You can swap out the regular algorithm to Spherical K-means, which is often recommended for text embeddings:
Steps:
- Normalise all input vectors to unit length (i.e., project them onto the unit hypersphere).
- Initialise K unit-length centroids.
- Assign each point to the nearest centroid based on cosine similarity.
- Update centroids by computing the mean of assigned vectors, then re-normalise to unit length.
- Repeat until convergence.
The index stores these lists and the centroids. Querying is done in two stages:
- The query vector is compared to all centroids to find the closest clusters (the top nprobe amount of clusters are selected).
- The search then examines only those few clusters, scanning through their member vectors to find the nearest neighbours to the query.

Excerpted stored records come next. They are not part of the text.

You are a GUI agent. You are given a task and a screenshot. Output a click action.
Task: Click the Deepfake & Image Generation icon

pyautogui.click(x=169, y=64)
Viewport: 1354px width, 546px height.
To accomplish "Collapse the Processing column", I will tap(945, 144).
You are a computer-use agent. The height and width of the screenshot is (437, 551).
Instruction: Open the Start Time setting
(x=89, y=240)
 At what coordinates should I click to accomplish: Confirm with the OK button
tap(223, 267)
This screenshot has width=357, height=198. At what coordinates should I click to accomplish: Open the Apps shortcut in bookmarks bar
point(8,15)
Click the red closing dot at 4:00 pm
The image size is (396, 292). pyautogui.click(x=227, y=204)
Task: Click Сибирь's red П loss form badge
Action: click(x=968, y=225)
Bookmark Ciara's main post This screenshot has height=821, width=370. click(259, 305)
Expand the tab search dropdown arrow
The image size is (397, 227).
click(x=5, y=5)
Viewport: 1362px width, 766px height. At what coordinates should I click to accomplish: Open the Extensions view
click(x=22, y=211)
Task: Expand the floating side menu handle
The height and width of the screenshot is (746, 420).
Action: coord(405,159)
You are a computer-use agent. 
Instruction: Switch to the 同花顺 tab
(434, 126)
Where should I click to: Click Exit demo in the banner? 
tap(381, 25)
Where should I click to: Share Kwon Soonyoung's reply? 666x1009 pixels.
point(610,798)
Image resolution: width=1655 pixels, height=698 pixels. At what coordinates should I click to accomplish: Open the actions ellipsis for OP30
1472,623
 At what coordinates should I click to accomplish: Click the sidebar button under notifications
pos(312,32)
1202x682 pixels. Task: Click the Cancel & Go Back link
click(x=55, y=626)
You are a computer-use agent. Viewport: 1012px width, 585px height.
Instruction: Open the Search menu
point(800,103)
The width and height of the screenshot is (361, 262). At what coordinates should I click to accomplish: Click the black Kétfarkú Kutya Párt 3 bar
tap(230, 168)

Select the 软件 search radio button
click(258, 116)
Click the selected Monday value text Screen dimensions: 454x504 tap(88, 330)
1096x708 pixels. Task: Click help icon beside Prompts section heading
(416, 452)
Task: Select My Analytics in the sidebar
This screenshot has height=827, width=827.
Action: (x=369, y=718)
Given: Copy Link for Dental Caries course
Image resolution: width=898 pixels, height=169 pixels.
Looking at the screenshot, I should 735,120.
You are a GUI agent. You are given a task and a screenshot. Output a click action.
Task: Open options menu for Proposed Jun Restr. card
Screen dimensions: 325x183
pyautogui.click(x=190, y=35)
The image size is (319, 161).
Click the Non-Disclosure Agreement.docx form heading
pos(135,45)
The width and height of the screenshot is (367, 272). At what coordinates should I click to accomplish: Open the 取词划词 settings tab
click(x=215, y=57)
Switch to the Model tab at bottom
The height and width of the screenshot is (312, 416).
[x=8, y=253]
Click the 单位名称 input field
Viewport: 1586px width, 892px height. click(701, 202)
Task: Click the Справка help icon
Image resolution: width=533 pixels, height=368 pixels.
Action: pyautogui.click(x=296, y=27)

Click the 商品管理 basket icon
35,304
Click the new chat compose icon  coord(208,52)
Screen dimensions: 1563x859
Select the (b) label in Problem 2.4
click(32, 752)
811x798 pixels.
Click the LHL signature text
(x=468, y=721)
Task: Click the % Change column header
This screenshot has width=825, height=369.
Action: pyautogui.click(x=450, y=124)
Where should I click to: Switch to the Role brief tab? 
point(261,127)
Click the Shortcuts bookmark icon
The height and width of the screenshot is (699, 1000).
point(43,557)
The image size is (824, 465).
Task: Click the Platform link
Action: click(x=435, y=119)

Image from: Voronoi diagram

By avoiding brute-force over all vectors and only searching a small fraction of clusters, IVF achieves much lower query time than a flat linear scan. The “Flat” in IVFFLAT means that vectors are stored in full precision in the lists. This preserves accuracy, but the search remains approximate since we don’t scan every cluster – if the true nearest neighbour falls in a cluster outside the probed ones, it may be missed. In essence, IVFFLAT is a coarse quantisation approach, limiting the number of vectors checked, rather than the “resolution“ of them.
Paramaters
Parameter | Meaning | Impact | Recommended settings |
---|---|---|---|
nlist | Number of clusters (inverted lists) | ↑nlist: smaller clusters, better accuracy, more memory | no less than 4√N; Usual default is 1000 |
nprobe | Number of clusters to search at query time | ↑nprobe: better recall, higher latency | Usual default is 10 |
spherical_centroids | Whether to use classical or spherical K-means | It should increase performance, if the metric is cosine similarity | Default = False |
What happens when a new record enters the table?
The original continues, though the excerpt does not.